/ 04.12.2014
Martha C. Nussbaum
Politische Emotionen. Warum Liebe für Gerechtigkeit wichtig ist. Aus dem Amerikanischen von Ilse Utz
Frankfurt a. M.: Suhrkamp 2014 ; 623 S. ; 39,95 €; ISBN 978-3-518-58609-9Bereits Montesquieu hatte für eine demokratische Regierung die Tugend ihrer Glieder – verstanden als Liebe zur Gleichheit – vorausgesetzt. Martha Nussbaum folgt dieser Annahme mit der These, dass Liebe und Mitgefühl die zwischenmenschlichen Beziehungen auszeichnen, die eine wohlgeordnete liberale Gesellschaft stabilisieren. Eine gerechte Ordnung könne also nicht allein mit abstrakten politischen Prinzipien erreicht, sondern müsse mit Verständigungsbereitschaft und Zuneigung unterfüttert und begleitet werden, aus denen dann ein demokratischer Konsens und eine solidarische, nationale Gemeinschaft entstehen. Dies ist ihrer Ansicht nach zugleich eine patriotische Gesinnung. Historische Vordenker einer solchen Solidarität findet sie in Walt Whitman für die USA und in Rabindranath Tagore für Indien. Sind die ersten Kapitel zunächst auf das Quellenstudium konzentriert, durchzieht den Band eine immer stärker durchscheinende Idee von demokratischer Liebe und Mitgefühl, die als „normatives politisches Projekt“ (33) weitergeführt werden müsse. Diese Idee wird nicht stringent entfaltet, sondern in sich mitunter wiederholenden Teilstücken zusammengesetzt, schließlich besteht der Band aus Aufsätzen, die zum Teil schon publiziert wurden.

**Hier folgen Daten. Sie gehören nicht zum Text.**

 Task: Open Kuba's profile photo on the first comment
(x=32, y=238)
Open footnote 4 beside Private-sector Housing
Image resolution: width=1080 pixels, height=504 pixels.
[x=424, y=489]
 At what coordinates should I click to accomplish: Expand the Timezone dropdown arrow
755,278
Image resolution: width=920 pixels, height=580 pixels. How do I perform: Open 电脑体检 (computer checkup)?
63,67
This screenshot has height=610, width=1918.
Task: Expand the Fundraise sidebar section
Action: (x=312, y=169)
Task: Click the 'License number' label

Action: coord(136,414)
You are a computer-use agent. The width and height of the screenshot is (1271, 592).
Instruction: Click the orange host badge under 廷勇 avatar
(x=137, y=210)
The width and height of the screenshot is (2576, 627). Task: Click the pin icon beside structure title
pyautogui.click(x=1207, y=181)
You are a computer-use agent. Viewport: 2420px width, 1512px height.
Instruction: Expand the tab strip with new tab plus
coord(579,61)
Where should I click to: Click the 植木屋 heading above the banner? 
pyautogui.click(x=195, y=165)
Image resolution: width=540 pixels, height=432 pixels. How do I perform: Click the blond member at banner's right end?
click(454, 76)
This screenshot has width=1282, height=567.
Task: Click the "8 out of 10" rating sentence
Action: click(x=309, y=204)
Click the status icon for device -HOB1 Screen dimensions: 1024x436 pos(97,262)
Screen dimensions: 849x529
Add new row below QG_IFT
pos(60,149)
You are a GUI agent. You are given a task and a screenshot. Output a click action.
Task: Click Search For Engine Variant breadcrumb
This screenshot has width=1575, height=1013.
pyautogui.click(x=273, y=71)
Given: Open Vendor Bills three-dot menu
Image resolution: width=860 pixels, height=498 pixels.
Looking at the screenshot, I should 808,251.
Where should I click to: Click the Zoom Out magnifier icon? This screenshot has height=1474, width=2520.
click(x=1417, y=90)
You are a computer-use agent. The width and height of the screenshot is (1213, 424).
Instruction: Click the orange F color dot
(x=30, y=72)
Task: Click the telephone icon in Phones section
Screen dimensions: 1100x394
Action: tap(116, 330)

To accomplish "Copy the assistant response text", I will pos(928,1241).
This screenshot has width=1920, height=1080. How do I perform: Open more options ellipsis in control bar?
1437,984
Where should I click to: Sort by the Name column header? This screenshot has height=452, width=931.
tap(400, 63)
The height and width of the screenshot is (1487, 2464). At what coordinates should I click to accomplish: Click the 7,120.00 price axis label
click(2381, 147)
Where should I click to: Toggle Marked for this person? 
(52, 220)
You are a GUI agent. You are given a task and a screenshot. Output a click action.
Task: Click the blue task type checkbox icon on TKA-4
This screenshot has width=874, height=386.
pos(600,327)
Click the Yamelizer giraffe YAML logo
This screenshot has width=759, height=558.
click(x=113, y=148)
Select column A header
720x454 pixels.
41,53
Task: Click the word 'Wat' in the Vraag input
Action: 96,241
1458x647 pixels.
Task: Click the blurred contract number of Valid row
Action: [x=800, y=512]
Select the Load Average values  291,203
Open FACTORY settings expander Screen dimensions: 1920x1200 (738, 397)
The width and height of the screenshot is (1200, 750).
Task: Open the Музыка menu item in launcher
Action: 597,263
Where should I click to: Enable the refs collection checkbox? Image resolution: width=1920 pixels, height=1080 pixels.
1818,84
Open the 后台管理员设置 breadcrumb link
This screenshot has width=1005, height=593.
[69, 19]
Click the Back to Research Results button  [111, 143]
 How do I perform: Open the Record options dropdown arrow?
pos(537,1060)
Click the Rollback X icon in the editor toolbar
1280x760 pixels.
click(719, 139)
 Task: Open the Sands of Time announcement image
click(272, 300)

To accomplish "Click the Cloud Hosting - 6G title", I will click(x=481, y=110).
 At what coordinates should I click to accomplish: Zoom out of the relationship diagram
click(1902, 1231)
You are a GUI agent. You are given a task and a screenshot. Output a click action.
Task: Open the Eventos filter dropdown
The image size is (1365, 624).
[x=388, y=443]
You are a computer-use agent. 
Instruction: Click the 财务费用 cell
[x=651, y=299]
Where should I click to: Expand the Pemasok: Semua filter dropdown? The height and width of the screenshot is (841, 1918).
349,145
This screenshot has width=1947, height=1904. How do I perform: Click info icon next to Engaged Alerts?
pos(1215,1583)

Dass Gerechtigkeit auf Solidarität angewiesen ist, entwickelt Nussbaum überzeugend in der Vorstellung einer großen, inklusiven Gemeinschaft. Allerdings kann sie die Voraussetzungen für ein solches gegenseitiges Mitgefühl und seine Grenzen nicht benennen. Liegen in nationalen oder auch ethnischen Traditionen, religiösen Überzeugungen, Gewalterfahrungen und Gefühlen der (sozialen und ökonomischen) Ausgrenzung nicht auch Schranken, die eine Verständigung erschweren? Wie sollen Menschen zu solchen Gesprächspartnern erzogen werden? Wo liegt der Grat zur Exklusion des Nicht‑Tolerierbaren? Welche Bereiche der Politik will Nussbaum von solchen politischen Emotionen ausklammern, um den Bestand der Demokratie zu sichern? Die Philosophin setzt die gegenseitige Anerkennung und die individuelle Bereitschaft zur Verständigung schlicht voraus und konzentriert sich zunächst auf die gemeinsame Aufgabe.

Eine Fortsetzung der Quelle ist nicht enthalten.